→ **Problem requirements**
Go through the material and copy each line that includes "column".

→ **Input records**
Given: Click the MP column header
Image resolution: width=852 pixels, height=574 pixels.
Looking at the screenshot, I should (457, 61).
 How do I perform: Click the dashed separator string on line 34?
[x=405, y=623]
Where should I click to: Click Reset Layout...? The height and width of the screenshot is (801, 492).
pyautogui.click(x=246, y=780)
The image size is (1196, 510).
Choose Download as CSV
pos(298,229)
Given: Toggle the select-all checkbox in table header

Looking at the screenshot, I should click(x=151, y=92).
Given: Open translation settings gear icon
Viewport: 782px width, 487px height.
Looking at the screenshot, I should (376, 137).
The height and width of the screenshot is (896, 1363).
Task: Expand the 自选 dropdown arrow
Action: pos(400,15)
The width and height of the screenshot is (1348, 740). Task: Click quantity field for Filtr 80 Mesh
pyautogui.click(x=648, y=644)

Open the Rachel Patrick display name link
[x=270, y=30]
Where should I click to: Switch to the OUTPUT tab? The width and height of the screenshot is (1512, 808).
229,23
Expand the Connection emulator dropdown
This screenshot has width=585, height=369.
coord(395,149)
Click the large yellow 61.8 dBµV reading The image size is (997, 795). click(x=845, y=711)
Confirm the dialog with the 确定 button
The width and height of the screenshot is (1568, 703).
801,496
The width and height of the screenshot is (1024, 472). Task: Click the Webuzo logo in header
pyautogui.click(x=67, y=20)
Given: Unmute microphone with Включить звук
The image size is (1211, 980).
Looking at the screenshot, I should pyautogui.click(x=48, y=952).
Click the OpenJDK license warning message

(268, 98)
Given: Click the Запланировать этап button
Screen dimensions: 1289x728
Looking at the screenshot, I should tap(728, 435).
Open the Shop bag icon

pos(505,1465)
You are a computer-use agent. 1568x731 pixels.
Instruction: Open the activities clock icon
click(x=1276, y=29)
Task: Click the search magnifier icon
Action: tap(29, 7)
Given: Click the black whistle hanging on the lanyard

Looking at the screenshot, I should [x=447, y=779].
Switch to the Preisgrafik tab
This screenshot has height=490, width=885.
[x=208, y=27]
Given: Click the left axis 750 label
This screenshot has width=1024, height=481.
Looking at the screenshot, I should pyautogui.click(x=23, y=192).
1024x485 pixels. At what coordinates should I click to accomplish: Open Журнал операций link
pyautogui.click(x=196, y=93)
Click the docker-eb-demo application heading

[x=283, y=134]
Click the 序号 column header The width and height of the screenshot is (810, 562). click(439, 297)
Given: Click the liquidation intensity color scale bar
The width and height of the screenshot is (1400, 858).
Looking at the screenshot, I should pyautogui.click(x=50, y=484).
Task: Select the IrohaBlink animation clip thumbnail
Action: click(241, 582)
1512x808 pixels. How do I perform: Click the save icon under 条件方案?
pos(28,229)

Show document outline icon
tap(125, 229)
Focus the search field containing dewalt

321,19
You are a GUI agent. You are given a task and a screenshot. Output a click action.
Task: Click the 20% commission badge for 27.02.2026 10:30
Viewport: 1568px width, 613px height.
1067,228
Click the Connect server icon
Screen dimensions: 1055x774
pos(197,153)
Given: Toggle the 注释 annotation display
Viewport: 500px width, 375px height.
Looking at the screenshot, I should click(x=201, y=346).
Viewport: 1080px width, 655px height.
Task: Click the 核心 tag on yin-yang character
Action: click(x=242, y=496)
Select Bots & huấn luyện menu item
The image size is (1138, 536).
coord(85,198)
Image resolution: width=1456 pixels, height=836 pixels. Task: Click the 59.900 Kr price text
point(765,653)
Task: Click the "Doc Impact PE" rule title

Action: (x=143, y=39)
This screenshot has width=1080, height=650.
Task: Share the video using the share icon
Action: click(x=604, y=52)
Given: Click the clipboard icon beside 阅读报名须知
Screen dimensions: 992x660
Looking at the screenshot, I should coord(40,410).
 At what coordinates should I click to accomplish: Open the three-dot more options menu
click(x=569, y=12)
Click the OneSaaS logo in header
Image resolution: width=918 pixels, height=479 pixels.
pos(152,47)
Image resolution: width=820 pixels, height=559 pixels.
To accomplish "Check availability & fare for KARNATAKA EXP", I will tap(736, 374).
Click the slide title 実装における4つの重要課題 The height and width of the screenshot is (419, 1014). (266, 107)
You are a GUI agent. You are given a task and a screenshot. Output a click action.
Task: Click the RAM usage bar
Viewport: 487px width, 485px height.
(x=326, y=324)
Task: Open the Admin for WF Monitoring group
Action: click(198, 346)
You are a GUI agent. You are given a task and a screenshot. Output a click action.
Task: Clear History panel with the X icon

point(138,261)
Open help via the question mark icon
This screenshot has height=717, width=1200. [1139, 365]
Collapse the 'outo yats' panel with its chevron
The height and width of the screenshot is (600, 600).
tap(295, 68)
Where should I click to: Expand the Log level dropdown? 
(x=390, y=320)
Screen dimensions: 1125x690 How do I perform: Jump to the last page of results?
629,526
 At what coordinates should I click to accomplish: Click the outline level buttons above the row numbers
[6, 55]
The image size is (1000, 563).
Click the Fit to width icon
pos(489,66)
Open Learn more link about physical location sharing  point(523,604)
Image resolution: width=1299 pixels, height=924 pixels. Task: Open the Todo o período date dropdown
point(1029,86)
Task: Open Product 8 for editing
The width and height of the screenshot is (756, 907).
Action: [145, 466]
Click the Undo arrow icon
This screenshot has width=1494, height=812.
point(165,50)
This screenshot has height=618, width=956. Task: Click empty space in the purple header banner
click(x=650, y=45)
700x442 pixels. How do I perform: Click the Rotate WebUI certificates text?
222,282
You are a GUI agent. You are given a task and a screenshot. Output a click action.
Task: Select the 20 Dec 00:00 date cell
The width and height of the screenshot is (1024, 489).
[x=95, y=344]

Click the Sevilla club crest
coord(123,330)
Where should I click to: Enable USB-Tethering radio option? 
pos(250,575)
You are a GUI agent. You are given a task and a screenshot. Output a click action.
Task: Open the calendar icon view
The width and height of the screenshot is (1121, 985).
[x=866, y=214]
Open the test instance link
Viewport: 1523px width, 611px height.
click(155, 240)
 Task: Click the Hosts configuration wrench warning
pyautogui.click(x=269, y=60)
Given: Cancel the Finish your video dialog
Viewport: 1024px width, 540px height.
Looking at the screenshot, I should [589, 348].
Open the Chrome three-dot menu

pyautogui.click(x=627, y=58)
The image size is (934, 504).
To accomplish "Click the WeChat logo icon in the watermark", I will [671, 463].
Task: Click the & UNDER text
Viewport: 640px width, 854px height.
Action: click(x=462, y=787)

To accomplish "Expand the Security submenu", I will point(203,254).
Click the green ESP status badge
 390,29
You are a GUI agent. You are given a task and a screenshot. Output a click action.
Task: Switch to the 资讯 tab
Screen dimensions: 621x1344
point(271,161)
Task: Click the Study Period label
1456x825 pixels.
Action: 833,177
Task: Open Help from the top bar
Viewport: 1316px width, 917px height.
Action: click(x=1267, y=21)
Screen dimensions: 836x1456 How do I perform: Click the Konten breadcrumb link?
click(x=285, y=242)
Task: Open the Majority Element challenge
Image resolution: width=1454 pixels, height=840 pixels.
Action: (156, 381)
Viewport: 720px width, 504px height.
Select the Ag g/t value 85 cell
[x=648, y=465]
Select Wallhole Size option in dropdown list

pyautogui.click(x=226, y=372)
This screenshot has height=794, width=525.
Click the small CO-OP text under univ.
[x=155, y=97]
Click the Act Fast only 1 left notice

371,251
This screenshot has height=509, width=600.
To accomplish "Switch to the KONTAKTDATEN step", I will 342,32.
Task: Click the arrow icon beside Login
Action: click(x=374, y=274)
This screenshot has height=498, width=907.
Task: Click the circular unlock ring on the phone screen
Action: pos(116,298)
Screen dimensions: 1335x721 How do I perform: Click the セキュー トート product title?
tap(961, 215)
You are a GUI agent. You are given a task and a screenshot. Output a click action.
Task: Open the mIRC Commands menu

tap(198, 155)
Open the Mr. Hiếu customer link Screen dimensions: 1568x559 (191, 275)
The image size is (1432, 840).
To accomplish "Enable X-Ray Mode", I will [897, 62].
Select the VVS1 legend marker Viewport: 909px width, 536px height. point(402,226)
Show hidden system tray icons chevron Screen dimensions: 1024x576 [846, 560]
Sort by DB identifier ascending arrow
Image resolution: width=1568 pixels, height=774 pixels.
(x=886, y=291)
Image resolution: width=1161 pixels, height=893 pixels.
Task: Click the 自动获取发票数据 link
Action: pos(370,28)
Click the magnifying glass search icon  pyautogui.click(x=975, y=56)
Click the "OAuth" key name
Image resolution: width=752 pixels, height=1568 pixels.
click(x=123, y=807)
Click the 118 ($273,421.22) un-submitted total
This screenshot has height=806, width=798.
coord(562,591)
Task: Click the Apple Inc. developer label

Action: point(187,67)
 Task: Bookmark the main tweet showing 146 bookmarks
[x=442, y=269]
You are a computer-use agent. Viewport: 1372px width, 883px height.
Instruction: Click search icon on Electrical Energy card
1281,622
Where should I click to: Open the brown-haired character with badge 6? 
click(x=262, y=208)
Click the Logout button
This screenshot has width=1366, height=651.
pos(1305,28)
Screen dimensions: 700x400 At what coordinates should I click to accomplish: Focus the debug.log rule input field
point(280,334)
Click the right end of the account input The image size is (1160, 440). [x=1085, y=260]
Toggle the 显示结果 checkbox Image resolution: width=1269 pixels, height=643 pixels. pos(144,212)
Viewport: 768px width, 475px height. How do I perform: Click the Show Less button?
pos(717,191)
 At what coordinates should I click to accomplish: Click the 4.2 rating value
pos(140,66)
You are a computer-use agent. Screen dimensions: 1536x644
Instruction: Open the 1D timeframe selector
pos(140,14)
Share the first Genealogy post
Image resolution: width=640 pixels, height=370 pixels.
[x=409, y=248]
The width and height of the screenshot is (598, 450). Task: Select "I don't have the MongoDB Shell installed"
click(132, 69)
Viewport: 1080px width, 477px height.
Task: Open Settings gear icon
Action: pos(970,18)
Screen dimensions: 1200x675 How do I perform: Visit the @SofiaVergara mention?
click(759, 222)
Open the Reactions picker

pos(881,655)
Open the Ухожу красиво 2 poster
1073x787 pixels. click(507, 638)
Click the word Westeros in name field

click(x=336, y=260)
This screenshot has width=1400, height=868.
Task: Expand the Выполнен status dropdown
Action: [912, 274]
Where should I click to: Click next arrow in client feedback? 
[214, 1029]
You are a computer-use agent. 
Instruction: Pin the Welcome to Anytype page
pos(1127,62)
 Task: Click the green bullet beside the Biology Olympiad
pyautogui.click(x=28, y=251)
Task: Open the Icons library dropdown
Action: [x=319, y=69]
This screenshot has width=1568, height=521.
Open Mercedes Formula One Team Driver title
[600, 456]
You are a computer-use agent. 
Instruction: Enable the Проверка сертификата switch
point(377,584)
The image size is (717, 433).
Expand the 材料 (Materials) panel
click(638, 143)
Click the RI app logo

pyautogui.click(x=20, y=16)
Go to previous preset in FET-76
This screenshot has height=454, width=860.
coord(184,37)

→ **Output of the task**
Given: Click the MP column header
Click the 序号 column header The width and height of the screenshot is (810, 562). click(439, 297)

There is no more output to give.